DATA SHOWN Start Marker

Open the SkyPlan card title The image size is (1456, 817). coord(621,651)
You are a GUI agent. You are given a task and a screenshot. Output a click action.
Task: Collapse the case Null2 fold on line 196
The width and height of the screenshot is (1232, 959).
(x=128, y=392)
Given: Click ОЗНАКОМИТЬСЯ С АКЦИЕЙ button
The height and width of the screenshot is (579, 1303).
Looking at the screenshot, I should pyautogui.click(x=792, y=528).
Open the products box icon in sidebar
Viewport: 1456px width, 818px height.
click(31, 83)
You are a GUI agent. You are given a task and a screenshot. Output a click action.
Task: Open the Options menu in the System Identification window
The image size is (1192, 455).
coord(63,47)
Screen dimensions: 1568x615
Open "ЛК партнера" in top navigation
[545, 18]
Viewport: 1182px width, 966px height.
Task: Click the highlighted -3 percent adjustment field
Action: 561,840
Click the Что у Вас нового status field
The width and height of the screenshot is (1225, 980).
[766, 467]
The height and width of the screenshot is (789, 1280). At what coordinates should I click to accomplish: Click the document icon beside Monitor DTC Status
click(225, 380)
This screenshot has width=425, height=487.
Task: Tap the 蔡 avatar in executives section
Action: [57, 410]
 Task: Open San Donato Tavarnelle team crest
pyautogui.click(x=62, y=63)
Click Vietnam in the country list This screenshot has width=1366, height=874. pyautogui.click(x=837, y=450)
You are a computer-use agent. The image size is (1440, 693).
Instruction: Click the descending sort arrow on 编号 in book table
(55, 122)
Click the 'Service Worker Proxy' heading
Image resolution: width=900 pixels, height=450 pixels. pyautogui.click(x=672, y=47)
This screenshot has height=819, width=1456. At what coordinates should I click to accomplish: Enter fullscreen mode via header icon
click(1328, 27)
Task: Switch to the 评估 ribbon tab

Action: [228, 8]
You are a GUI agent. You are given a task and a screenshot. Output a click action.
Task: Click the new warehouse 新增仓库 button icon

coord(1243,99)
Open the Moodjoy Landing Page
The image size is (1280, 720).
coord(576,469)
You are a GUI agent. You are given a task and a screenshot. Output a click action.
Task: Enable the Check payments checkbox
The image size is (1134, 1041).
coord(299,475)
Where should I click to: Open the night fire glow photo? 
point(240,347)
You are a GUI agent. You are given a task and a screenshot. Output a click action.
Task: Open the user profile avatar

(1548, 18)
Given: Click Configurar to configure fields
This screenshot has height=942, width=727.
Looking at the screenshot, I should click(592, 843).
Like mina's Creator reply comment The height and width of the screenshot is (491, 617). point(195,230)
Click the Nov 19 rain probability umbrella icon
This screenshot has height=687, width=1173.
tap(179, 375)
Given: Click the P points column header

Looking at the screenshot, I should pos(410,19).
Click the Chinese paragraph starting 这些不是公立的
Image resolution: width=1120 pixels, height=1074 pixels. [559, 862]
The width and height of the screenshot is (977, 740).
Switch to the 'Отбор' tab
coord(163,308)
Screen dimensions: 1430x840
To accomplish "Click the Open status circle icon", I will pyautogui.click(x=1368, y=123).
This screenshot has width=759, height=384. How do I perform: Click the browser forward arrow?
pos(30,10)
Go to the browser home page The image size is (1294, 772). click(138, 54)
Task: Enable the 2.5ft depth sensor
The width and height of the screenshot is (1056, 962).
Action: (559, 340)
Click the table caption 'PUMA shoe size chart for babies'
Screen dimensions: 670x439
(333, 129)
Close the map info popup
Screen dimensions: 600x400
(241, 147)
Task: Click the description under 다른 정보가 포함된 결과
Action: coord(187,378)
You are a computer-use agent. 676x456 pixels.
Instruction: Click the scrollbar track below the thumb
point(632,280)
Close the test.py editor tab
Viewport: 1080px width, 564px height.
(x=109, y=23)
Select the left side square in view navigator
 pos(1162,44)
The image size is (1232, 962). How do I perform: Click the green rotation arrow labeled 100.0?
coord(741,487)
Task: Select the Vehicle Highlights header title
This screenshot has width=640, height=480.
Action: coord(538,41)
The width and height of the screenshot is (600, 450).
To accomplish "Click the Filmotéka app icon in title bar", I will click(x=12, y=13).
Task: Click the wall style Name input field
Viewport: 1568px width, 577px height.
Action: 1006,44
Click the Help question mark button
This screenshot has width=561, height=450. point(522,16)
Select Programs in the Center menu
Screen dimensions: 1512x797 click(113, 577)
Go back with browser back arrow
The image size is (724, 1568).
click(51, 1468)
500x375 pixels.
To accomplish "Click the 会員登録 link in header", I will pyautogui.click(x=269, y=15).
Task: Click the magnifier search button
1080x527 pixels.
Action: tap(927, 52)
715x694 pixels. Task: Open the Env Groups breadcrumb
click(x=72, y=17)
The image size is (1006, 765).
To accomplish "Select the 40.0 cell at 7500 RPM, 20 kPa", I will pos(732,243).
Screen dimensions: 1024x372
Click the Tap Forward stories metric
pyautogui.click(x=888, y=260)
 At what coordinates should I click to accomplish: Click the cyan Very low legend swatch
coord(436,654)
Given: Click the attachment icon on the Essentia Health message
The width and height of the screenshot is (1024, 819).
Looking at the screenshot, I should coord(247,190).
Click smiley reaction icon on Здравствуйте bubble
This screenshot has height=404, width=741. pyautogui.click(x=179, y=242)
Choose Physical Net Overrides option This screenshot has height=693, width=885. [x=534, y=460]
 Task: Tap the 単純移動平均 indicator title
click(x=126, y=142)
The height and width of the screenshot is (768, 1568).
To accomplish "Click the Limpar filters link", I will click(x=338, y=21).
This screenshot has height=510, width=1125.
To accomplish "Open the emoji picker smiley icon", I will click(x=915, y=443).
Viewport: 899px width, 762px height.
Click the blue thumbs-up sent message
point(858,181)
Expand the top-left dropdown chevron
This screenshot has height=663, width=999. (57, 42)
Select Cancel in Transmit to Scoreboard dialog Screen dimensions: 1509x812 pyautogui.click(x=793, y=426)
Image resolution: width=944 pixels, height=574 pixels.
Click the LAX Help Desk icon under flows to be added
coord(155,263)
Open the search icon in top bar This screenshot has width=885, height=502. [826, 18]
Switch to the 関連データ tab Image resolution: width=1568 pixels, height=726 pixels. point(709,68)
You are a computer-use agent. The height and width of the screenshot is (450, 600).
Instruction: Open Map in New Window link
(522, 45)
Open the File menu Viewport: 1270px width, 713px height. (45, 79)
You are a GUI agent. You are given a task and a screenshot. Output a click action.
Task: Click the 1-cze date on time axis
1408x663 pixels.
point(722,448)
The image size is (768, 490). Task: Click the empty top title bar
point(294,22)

DATA SHOWN End Marker

PROBLEM:
Please work out how many lines in the records hold the string "computer", and give only the number.

SOLUTION BELOW:
3